EXCERPTED TEXT
>> begin

I’ll never forget my first “real” plate of shrimp and grits in a tiny, packed restaurant in New Orleans’ French Quarter. Before that, my attempts were just… sad. Watery grits, bland shrimp. But that NOLA dish was a revelation. It was creamy, spicy, savory, and complex. It took me years of tinkering, but I finally cracked the code.
The secret wasn’t some obscure, impossible-to-find ingredient. It was realizing that authentic Creole flavor comes from a specific combination of high-quality, foundational ingredients used in the right way. The key is building layers of flavor, starting with the sausage.
By focusing on the *right* ingredients, I promise you can skip the years of trial and error. This guide will walk you through exactly what you need to create a bowl of Creole Shrimp and Grits that tastes like it’s been perfected over generations, right in your own kitchen.

>> end

GIVEN RECORDS

>> begin

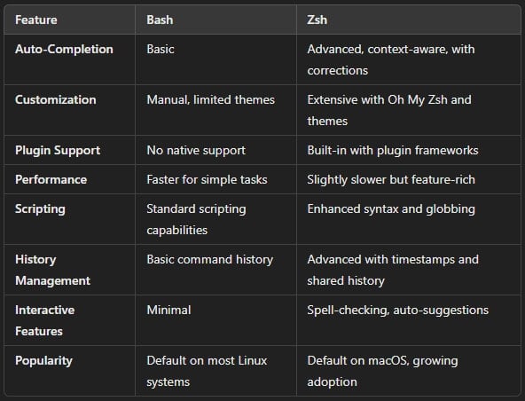Select the Customization row label

pyautogui.click(x=56, y=100)
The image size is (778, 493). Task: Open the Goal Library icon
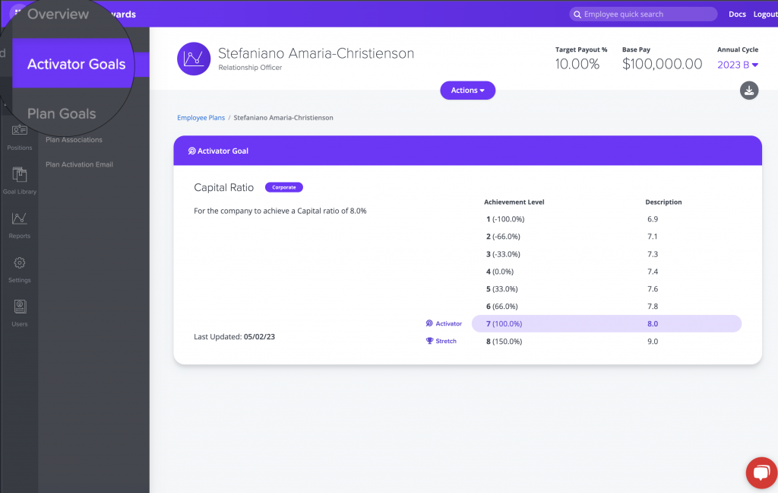coord(19,176)
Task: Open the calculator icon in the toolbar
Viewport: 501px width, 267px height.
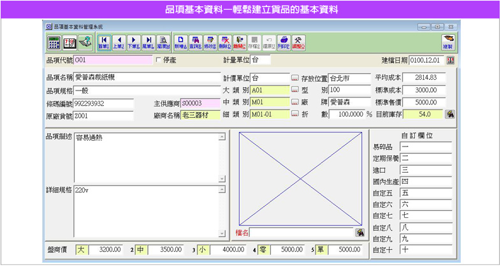Action: pos(55,42)
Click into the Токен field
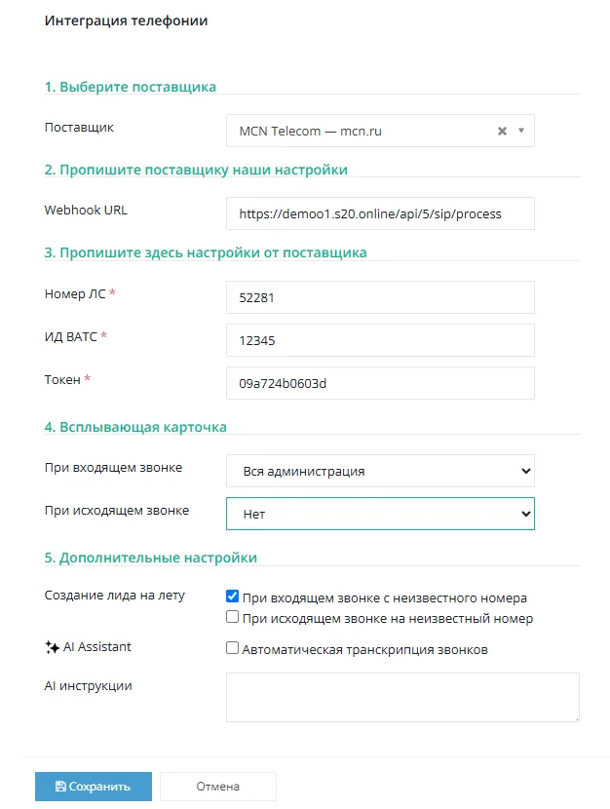Image resolution: width=610 pixels, height=809 pixels. click(380, 383)
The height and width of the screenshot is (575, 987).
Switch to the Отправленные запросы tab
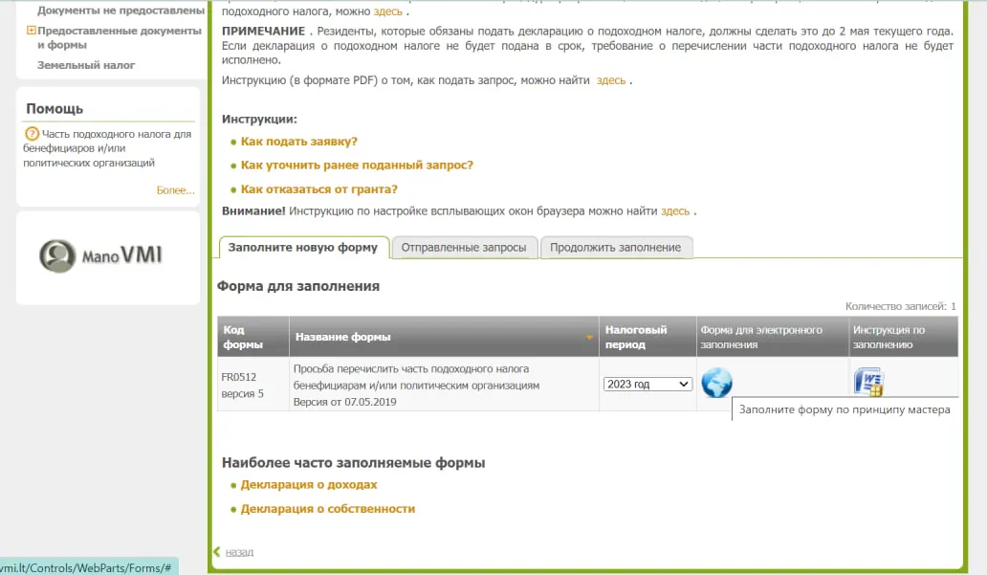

>> end

SET TASKS
(a) Using the shrimp and grits text, decide whether each statement agrees with it. Answer yes or no, and quote the words that decide it. (i) The secret to the dish turned out to be an obscure, hard-to-find ingredient. (ii) The layers of flavor are built starting with the sausage. (iii) The first "real" plate of shrimp and grits was eaten in New Orleans' French Quarter.
(b) Retype part of the shrimp and grits text word for word. Begin at the words "I’ll never forget" and stop after "with the sausage.".

RESPONSES TO THE TASKS
(a)
(i) No: "The secret wasn’t some obscure, impossible-to-find ingredient."
(ii) Yes: "The key is building layers of flavor, starting with the sausage."
(iii) Yes: "in a tiny, packed restaurant in New Orleans’ French Quarter"

(b)
I’ll never forget my first “real” plate of shrimp and grits in a tiny, packed restaurant in New Orleans’ French Quarter. Before that, my attempts were just… sad. Watery grits, bland shrimp. But that NOLA dish was a revelation. It was creamy, spicy, savory, and complex. It took me years of tinkering, but I finally cracked the code.
The secret wasn’t some obscure, impossible-to-find ingredient. It was realizing that authentic Creole flavor comes from a specific combination of high-quality, foundational ingredients used in the right way. The key is building layers of flavor, starting with the sausage.